[Start TEXT]

Full year 2004 highlights
-- Pre-tax operating result: US$ -362.5 million -- Impact from prior years and hurricanes/typhoons/tsunami: US$ -735.8 million -- Net result: US$ -760.8 million -- Gross premiums written: US$ 3,840.9 million -- Non-life combined ratio: 118.2% -- Impact from prior years and hurricanes/typhoons/tsunami: 22.1% -- Adjusted non-life combined ratio: 96.1% -- Total investment income yield: 4.4% -- Shareholders' equity: US$ 1,720.2 million
4th quarter 2004 highlights
-- Pre-tax operating result: US$ -14.3 million -- Impact from prior years and hurricanes/typhoons/tsunami: US$ -108.0 million -- Net result: US$ -50.2 million -- Gross premiums written: US$ 396.4 million -- Non-life combined ratio: 124.9%
Overview of the 4th quarter's and full year's financial performance
For the year ended December 31, 2004, Converium reports a pre-tax operating loss of US$ 362.5 million and a net loss of US$ 760.8 million, which primarily reflects a net adverse impact of US$ 581.3 million on the technical result. This impact on the technical result is largely due to the effect of (i) the strengthening of prior years' loss reserves (US$ 578.1 million), (ii) reductions of ultimate premium estimates after considering associated loss and underwriting expenses (US$ 3.0 million), (iii) reductions of retrocessional recoveries (US$ 12.0 million), and (iv) commutation gains. In addition, Converium recorded impairments of net deferred tax assets of US$ 269.8 million and of goodwill of US$ 94.0 million related to its North American operations as well as a valuation allowance on the net operating losses carried forward at Converium AG of US$ 19.9 million. Losses arising from hurricanes, typhoons and the South Asia tsunami of US$ 154.5 million had an additional negative impact on the bottom-line.
For the year ended December 31, 2004, gross premiums written decreased 9.1%, net premiums written decreased 7.2% and net premiums earned increased by 0.2%. The reduction in gross and net premiums written largely resulted from clients exercising their rights of special termination under various reinsurance contracts, with an estimated negative impact on gross premiums written of US$ 114.5 million in the second half of 2004. In addition to the reductions related to special terminations, further decreases were caused by reductions of ultimate premium estimates in the amount of US$ 219.8 million. These reductions primarily relate to the underwriting years 2001, 2002 and 2003.
Based on the developments of 2004, Converium placed its U.S. reinsurance operations into run-off and started to implement and execute a commutation strategy. As of December 31, 2004, Converium agreed on commutations with primarily North American cedents regarding gross loss reserves of US$ 545.8 million. These commutations resulted in a cash outflow of US$ 526.8 million.
Converium reports a non-life combined ratio of 118.2% for the full year 2004, as compared to 97.9% for 2003. Adjusted for reserve actions, reductions of ultimate premium estimates and the losses from hurricanes, typhoons and the South Asia tsunami the non-life combined ratio was 96.1%, which is clear evidence of a continuing favorable performance of recent underwriting years.

[End TEXT]
[Start STORED RECORDS]

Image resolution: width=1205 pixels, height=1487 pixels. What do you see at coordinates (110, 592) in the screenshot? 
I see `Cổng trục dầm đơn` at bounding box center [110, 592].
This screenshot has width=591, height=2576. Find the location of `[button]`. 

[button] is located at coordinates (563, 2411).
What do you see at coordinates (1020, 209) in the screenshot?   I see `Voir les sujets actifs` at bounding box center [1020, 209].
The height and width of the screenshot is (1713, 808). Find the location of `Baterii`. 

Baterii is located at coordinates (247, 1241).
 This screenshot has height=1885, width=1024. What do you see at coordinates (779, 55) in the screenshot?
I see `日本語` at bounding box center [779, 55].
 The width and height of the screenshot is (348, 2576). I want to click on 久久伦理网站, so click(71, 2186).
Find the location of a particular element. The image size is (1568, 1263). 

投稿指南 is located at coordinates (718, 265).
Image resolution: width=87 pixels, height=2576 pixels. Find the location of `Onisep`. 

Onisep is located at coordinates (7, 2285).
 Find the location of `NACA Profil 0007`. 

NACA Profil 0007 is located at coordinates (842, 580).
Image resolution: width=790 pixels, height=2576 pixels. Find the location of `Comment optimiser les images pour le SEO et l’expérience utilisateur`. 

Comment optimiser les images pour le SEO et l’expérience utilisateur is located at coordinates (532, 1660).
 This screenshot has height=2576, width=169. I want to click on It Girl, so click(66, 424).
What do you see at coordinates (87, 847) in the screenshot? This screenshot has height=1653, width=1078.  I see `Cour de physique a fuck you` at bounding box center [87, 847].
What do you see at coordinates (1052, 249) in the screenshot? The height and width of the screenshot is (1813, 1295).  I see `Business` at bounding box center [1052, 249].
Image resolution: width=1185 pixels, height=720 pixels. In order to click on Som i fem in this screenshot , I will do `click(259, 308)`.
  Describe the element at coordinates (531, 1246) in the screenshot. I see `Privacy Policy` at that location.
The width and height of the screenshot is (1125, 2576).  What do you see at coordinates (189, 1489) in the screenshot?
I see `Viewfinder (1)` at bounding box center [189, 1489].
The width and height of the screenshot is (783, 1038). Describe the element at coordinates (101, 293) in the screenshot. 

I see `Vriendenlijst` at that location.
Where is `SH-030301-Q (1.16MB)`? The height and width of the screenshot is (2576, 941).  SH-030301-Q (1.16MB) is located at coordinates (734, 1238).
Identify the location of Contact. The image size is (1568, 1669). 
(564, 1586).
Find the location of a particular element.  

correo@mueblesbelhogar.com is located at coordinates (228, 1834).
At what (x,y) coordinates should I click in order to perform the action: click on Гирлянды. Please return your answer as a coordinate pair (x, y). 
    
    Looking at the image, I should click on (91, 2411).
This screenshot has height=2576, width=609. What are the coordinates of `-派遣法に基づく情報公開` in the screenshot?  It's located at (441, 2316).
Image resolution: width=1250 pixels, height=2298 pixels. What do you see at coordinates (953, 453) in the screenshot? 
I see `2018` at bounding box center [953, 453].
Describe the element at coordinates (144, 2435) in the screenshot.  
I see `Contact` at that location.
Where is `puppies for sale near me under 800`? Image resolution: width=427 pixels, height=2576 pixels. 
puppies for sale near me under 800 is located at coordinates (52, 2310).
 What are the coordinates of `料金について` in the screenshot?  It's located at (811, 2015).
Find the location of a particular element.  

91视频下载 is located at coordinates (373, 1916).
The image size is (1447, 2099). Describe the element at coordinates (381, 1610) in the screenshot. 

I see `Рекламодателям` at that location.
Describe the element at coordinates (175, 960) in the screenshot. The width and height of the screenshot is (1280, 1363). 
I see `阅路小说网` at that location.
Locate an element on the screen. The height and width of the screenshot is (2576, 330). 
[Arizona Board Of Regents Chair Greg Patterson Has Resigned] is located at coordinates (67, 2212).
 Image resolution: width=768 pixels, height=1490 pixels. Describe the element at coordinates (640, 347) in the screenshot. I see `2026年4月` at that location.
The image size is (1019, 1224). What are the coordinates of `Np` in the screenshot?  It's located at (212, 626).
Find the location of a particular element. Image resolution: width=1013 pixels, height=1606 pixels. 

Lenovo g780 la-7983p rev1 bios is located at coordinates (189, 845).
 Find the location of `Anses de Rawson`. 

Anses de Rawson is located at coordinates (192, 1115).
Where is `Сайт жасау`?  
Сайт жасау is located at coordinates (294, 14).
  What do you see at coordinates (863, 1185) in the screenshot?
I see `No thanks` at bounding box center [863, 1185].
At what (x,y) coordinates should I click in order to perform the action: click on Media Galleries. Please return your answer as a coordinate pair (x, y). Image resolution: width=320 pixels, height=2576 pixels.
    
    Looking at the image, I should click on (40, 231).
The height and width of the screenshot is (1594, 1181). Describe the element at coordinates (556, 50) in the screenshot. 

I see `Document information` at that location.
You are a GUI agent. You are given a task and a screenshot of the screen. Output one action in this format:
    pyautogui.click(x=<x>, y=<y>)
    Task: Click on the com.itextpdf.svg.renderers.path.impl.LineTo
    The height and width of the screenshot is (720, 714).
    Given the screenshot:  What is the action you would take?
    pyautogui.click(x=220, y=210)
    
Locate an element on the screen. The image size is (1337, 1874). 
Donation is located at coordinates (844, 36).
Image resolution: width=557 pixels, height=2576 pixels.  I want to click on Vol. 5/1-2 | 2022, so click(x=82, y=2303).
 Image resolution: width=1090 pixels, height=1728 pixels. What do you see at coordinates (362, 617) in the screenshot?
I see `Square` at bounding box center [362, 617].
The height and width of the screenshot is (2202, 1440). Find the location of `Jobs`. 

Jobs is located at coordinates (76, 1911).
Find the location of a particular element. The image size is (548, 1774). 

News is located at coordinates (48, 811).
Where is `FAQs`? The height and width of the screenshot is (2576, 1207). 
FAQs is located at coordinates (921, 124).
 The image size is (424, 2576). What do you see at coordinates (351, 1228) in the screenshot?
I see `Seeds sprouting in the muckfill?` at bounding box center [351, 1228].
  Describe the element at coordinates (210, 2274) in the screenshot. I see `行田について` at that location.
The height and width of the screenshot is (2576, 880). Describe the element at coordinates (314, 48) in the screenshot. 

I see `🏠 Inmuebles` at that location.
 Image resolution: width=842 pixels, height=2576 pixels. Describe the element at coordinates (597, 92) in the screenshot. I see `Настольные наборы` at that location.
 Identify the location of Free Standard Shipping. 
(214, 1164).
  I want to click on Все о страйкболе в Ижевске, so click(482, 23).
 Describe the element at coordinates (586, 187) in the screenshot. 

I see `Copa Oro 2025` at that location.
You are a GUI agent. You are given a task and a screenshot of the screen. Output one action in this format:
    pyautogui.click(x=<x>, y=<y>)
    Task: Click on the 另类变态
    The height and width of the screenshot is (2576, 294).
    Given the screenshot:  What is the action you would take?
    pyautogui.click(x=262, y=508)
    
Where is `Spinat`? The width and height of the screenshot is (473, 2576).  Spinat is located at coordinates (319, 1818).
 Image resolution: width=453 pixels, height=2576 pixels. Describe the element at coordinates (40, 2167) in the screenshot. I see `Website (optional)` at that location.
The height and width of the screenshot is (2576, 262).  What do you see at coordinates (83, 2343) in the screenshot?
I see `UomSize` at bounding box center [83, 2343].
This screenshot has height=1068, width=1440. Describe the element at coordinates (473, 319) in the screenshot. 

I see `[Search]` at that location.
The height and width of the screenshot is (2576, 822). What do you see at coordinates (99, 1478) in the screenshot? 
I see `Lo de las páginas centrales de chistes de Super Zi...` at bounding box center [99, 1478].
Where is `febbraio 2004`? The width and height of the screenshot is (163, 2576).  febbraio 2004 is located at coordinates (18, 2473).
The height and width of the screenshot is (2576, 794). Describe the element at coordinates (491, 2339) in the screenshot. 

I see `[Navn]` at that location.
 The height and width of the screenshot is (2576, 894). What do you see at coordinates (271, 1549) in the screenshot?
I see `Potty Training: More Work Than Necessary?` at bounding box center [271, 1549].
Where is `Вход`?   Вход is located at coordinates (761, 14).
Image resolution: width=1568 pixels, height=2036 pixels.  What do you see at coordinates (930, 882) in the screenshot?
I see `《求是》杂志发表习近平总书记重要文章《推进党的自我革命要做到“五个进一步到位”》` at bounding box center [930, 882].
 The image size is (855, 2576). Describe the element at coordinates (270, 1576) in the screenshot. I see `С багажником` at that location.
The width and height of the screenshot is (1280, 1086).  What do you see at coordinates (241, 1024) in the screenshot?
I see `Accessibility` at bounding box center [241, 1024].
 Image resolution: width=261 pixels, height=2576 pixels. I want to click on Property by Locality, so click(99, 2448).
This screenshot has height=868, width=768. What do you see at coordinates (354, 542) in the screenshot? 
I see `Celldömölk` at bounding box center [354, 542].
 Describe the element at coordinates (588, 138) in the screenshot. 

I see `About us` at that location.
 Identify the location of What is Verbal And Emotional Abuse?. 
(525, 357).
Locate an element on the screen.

[End STORED RECORDS]

*WORK TO DO*:
(A) List the four effects that the report says largely caused the impact on the technical result.
(B) Pull out every line of the records that contains the word "optimiser".
The report and the records are unrelated to each other.

*PER-TASK ANSWERS*:
(A)
- The strengthening of prior years' loss reserves (US$ 578.1 million)
- Reductions of ultimate premium estimates after considering associated loss and underwriting expenses (US$ 3.0 million)
- Reductions of retrocessional recoveries (US$ 12.0 million)
- Commutation gains

(B)
Image resolution: width=790 pixels, height=2576 pixels. Find the location of `Comment optimiser les images pour le SEO et l’expérience utilisateur`. 
Comment optimiser les images pour le SEO et l’expérience utilisateur is located at coordinates (532, 1660).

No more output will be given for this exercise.